▸ Work request: Report every line in the listing below where the string "Enable" shows up.
______
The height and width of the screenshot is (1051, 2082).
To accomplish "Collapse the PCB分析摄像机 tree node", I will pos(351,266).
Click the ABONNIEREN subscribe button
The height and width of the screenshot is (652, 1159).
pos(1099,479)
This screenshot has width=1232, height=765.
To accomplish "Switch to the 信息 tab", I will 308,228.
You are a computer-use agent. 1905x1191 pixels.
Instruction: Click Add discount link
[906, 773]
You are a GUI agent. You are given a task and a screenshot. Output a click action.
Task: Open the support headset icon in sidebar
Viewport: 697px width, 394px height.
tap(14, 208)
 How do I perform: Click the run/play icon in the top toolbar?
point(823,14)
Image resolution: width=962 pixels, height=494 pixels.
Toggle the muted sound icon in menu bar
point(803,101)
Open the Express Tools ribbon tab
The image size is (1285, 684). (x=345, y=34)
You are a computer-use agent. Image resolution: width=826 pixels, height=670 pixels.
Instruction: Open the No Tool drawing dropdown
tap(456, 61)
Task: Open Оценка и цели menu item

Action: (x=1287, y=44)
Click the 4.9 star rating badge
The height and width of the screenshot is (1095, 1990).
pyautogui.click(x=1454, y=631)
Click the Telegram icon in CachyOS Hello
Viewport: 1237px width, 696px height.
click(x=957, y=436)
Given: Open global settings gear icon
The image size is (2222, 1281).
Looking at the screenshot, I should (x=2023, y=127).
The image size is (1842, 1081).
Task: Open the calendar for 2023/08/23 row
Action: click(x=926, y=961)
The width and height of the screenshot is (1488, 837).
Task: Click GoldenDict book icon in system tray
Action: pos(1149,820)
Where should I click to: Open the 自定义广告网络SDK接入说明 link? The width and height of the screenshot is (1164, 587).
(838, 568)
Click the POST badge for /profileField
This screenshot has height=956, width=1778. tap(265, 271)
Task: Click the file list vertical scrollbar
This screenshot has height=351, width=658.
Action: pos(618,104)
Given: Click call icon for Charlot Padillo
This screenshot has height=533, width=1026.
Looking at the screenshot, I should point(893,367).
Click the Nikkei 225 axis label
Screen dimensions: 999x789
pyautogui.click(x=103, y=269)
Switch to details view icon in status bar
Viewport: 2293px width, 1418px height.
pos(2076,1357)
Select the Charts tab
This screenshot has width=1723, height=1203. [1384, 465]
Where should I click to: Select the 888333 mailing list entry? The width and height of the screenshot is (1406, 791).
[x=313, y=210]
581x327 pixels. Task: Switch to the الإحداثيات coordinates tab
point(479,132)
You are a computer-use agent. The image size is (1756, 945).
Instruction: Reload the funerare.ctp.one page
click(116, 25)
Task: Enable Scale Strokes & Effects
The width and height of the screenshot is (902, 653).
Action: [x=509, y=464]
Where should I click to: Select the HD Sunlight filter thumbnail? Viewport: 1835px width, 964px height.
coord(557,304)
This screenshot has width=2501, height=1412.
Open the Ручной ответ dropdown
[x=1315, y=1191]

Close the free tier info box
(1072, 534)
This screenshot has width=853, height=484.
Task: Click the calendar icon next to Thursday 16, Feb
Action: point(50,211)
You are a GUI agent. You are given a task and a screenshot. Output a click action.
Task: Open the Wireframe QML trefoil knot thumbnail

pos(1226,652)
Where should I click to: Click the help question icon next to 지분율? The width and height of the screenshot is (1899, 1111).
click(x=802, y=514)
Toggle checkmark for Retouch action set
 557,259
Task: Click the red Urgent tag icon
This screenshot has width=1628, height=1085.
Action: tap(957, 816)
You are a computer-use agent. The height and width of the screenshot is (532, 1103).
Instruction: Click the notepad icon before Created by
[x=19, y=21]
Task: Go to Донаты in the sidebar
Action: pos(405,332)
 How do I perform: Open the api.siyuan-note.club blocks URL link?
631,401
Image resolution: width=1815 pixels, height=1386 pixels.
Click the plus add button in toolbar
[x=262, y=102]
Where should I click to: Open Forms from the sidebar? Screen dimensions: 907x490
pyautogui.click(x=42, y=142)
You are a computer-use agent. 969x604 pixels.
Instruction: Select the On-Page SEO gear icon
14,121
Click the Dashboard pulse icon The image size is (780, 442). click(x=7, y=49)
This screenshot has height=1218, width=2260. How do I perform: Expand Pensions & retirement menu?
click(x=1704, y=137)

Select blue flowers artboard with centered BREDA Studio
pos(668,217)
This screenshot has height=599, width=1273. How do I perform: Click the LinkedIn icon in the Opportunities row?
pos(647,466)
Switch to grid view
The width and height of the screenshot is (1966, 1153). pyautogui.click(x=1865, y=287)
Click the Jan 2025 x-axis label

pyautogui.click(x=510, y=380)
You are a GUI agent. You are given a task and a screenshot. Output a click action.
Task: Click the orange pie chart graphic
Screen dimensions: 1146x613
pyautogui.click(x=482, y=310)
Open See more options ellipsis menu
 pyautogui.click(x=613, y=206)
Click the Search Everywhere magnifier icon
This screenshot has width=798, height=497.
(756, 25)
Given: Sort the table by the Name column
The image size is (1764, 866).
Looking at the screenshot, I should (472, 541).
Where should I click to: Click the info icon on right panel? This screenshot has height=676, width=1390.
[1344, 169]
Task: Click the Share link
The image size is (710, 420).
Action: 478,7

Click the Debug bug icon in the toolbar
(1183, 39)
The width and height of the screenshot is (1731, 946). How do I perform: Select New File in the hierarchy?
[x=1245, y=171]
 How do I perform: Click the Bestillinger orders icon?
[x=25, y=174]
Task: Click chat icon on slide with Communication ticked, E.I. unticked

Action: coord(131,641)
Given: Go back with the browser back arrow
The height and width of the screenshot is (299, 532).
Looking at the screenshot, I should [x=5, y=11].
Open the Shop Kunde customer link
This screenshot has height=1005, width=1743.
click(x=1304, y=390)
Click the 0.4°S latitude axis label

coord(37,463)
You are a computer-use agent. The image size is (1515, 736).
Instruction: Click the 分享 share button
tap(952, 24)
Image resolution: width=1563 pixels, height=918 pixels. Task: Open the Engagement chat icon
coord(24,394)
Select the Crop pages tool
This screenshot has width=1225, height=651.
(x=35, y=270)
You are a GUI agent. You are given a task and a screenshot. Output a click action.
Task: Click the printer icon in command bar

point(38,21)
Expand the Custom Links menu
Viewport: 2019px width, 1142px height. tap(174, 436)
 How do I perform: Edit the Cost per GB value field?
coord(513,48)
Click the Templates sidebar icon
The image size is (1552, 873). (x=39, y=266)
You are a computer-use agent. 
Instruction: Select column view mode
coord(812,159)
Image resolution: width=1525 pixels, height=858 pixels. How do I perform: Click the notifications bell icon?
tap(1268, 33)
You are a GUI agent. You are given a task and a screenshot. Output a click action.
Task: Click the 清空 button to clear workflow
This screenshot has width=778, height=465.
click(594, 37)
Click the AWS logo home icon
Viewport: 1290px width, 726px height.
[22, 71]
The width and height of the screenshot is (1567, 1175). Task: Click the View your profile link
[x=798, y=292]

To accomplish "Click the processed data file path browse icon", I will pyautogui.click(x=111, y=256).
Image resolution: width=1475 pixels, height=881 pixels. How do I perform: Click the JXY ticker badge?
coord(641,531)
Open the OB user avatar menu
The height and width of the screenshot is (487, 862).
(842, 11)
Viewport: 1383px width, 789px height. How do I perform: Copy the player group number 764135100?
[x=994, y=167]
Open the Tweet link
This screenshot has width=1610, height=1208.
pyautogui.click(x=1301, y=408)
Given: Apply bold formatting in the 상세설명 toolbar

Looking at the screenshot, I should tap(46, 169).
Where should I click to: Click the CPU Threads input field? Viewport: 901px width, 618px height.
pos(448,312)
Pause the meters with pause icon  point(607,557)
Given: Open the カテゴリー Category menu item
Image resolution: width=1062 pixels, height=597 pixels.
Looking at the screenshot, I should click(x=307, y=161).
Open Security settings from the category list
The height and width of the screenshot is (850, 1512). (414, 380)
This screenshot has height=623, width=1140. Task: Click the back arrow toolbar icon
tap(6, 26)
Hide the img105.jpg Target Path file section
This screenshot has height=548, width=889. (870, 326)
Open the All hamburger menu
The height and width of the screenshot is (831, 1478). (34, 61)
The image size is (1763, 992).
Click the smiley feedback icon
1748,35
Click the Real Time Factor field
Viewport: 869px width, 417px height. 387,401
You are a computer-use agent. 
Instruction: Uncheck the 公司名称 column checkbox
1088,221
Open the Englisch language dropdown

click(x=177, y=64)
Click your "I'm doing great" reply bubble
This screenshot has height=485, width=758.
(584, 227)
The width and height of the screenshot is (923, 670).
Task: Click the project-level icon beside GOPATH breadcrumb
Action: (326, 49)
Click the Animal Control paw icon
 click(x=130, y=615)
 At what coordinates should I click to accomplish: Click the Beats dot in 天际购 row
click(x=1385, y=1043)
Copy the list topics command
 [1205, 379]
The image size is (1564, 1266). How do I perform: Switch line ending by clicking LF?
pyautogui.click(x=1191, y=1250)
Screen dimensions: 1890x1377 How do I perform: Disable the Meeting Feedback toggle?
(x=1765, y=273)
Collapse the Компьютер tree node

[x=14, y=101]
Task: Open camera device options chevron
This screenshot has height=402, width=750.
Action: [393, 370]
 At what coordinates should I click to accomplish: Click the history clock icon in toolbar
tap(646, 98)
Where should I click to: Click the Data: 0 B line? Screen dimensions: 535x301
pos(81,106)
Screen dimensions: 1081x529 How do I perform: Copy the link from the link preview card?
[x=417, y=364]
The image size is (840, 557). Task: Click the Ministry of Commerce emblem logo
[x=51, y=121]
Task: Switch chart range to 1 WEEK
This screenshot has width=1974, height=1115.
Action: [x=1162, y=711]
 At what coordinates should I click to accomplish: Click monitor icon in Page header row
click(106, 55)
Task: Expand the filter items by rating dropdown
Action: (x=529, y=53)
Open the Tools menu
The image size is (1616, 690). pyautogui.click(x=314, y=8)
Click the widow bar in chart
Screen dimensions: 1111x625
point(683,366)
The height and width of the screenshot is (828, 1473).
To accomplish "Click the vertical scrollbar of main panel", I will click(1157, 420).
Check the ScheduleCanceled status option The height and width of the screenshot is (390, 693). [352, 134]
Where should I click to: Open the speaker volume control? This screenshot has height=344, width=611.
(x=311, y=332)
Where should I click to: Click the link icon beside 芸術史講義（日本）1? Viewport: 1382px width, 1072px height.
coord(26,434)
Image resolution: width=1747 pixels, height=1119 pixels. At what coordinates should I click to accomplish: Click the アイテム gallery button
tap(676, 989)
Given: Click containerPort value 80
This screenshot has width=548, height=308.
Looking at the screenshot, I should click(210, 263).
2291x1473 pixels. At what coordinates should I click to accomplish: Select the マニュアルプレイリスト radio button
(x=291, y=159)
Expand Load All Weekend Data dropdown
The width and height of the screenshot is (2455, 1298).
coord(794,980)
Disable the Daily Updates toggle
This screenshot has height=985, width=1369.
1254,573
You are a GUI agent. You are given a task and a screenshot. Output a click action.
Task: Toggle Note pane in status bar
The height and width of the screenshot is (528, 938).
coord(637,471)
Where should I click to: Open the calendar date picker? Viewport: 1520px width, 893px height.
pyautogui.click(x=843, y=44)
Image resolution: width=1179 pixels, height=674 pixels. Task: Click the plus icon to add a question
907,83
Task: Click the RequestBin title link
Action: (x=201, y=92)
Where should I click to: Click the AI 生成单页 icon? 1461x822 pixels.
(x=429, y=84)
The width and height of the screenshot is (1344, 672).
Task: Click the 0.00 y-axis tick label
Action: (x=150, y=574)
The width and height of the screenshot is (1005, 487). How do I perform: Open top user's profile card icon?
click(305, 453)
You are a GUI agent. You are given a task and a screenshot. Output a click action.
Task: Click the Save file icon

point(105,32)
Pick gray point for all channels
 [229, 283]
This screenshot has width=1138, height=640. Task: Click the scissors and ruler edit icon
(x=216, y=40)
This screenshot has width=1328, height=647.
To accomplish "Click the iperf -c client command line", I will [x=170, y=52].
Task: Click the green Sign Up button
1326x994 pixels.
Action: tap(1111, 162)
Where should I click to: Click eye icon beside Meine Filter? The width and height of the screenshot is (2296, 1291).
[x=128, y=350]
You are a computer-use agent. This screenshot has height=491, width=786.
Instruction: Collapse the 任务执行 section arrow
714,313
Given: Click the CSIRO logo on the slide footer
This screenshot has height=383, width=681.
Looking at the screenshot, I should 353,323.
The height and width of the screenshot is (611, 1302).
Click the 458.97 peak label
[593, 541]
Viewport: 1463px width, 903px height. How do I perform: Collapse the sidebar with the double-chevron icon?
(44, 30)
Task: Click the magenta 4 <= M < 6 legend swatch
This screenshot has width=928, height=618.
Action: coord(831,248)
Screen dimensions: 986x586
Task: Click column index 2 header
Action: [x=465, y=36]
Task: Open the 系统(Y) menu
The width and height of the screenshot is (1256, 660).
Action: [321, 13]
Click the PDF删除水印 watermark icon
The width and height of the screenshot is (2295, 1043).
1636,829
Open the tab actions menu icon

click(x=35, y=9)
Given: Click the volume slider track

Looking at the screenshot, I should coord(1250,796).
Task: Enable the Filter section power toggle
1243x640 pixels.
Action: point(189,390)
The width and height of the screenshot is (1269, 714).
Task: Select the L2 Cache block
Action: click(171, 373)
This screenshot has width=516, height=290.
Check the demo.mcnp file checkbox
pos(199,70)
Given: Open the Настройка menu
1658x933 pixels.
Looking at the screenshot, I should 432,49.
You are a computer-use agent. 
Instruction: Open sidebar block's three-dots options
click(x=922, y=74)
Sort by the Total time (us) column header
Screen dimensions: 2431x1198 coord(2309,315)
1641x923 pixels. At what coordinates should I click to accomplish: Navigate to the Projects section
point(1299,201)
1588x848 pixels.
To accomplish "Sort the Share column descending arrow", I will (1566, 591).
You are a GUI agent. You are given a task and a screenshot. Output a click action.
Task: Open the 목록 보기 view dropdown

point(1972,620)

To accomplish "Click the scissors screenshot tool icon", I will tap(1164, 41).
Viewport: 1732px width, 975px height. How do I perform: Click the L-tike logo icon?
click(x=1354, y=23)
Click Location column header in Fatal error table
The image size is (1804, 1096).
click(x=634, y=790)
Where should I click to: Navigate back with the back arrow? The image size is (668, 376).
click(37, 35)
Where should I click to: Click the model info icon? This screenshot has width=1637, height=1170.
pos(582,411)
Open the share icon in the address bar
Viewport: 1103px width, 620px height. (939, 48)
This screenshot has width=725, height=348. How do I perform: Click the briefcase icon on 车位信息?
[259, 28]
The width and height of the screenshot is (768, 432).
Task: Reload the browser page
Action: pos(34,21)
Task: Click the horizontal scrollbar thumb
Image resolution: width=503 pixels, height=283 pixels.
______
▸ Solution:
Task: Enable Scale Strokes & Effects
Task: Enable the Filter section power toggle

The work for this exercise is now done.